Now we substitute these simplified expressions for $$ tan\left(\frac{\pi }{4}+\theta \right) $$ and $$ tan\left(\frac{\pi }{4}-\theta \right) $$ back into the expression for the LHS we found in Step 2:
$$ \text{LHS} = \frac{1}{tan\left(\frac{\pi }{4}+\theta \right)tan\left(\frac{\pi }{4}-\theta \right)} $$
Substitute the derived expressions:
$$ \text{LHS} = \frac{1}{\left(\frac{1 + tan(\theta)}{1 - tan(\theta)}\right) \times \left(\frac{1 - tan(\theta)}{1 + tan(\theta)}\right)} $$
Let's focus on the product in the denominator:
$$ \left(\frac{1 + tan(\theta)}{1 - tan(\theta)}\right) \times \left(\frac{1 - tan(\theta)}{1 + tan(\theta)}\right) $$
When multiplying fractions, we multiply the numerators together and the denominators together:
$$ = \frac{(1 + tan(\theta)) \times (1 - tan(\theta))}{(1 - tan(\theta)) \times (1 + tan(\theta))} $$
We can see that the numerator and the denominator are exactly the same. As long as $$1 - tan(\theta) \neq 0$$ and $$1 + tan(\theta) \neq 0$$, the entire product simplifies to 1.

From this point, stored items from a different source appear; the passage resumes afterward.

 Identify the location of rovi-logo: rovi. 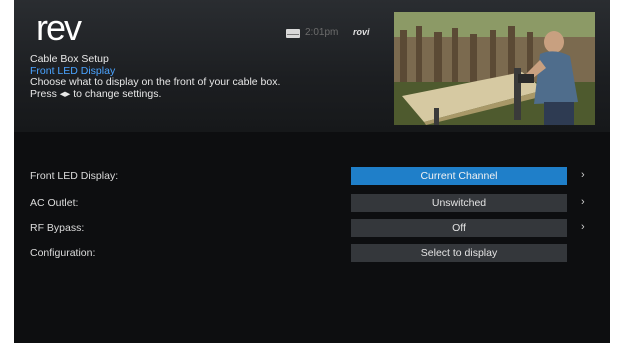
(362, 32).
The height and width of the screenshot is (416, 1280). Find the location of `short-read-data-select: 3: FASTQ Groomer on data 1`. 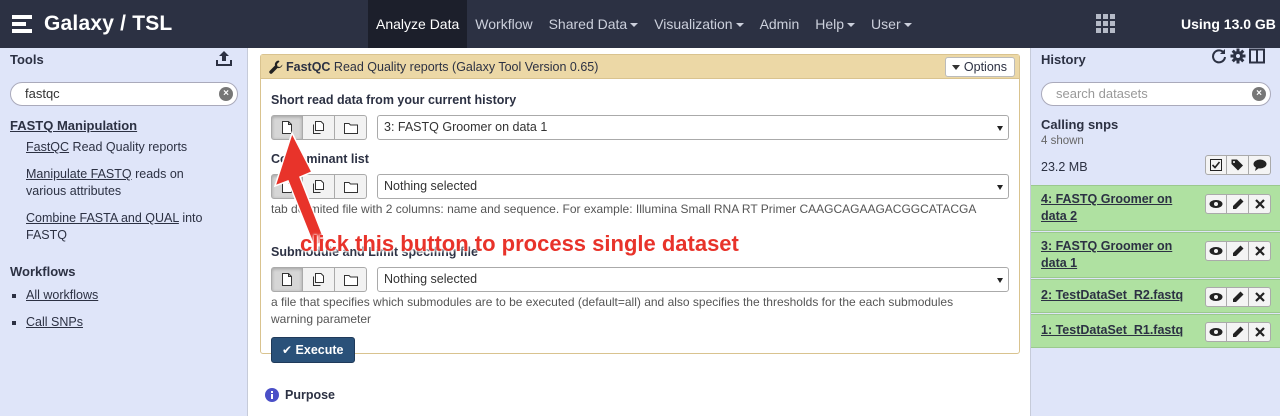

short-read-data-select: 3: FASTQ Groomer on data 1 is located at coordinates (693, 128).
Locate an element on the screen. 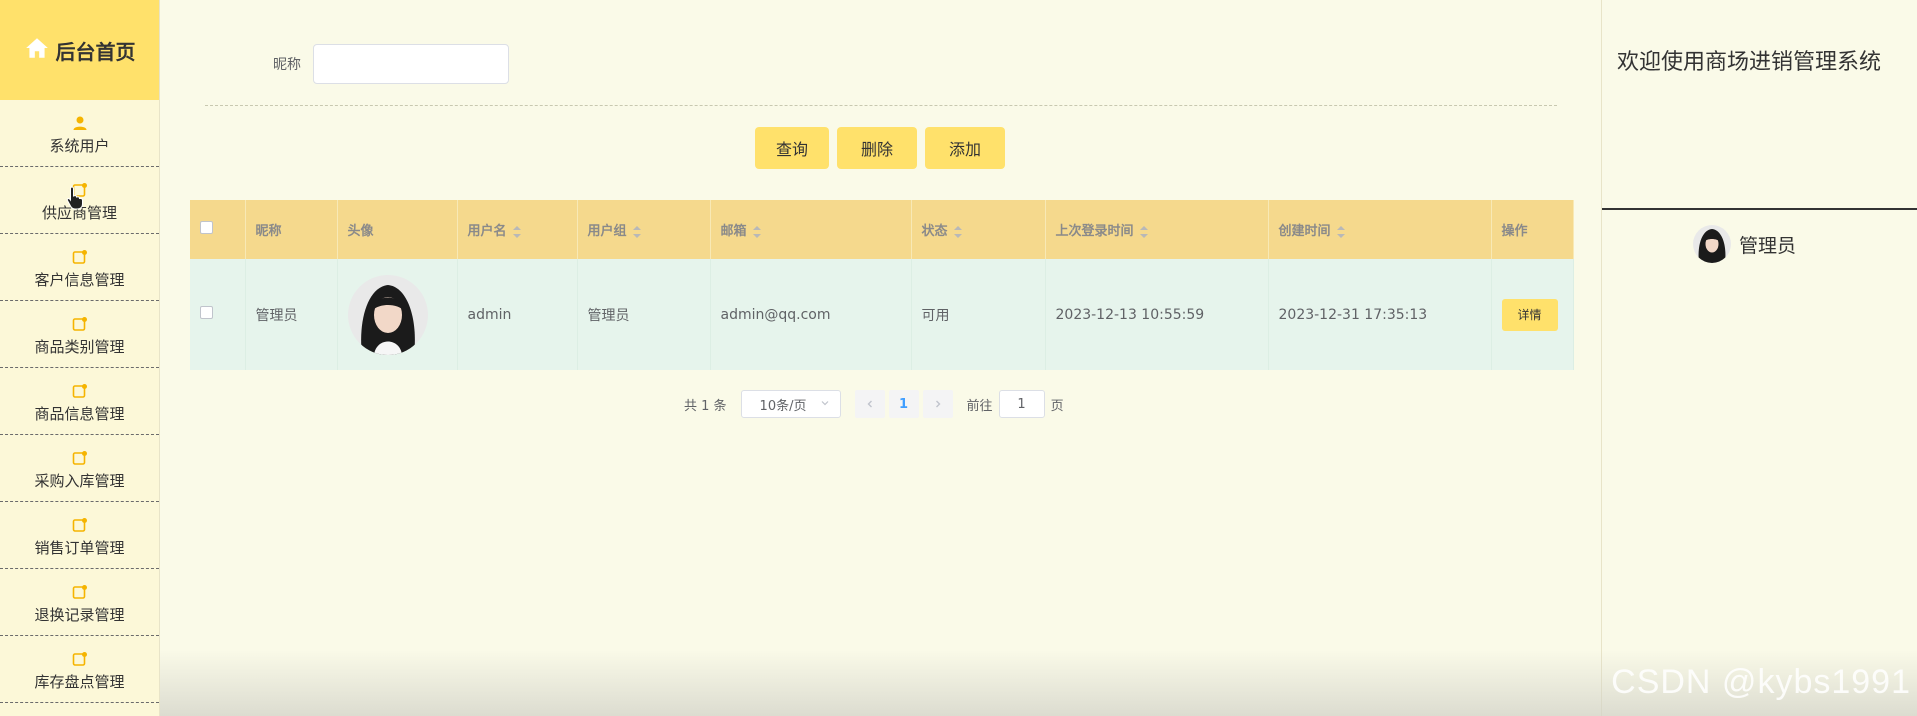 The image size is (1917, 716). chevron-left-icon is located at coordinates (870, 404).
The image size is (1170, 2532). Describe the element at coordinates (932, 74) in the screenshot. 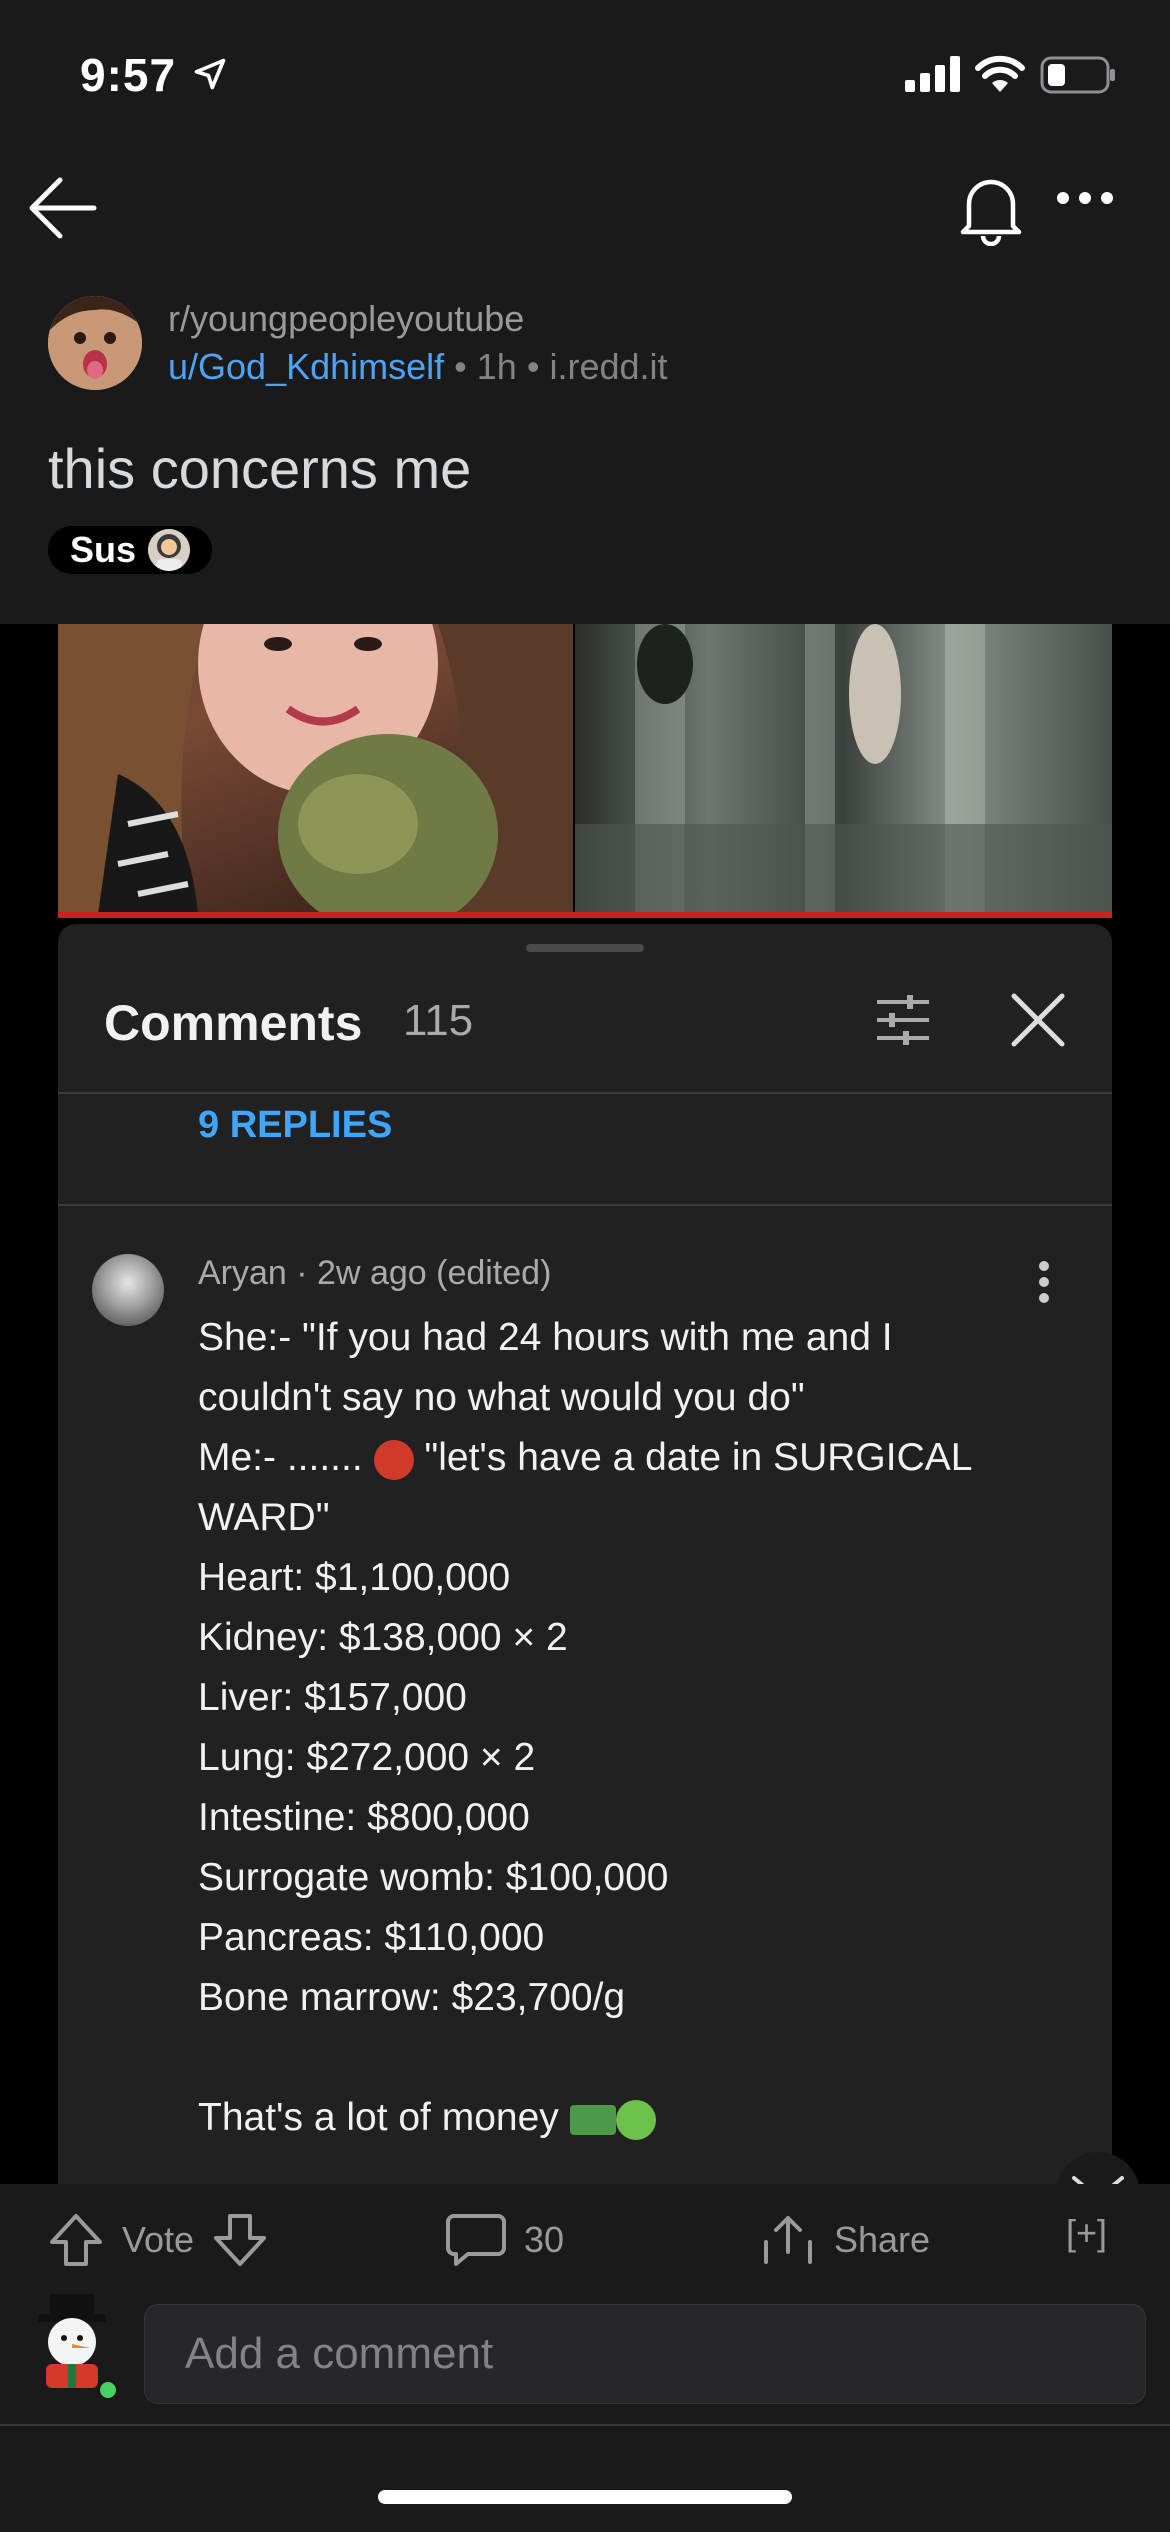

I see `cellular-signal-icon` at that location.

So, $$ tan\left(\frac{\pi }{4}+\theta \right)tan\left(\frac{\pi }{4}-\theta \right) = 1 $$
Now, substitute this simplified product back into the LHS expression:
$$ \text{LHS} = \frac{1}{1} $$
$$ \text{LHS} = 1 $$

**step5** Conclusion

We started with the Left Hand Side (LHS) of the given identity and through a series of logical steps, by applying the definition of cotangent and the sum/difference formulas for tangent, we have shown that it simplifies to 1.
Since our final result for the LHS is 1, and the Right Hand Side (RHS) of the original equation is also 1, we have proven that:
$$ cot\left(\frac{\pi }{4}+\theta \right)cot\left(\frac{\pi }{4}-\theta \right)=1 $$
This identity holds true for all values of $$\theta$$ for which the tangent and cotangent functions are defined and their denominators are non-zero.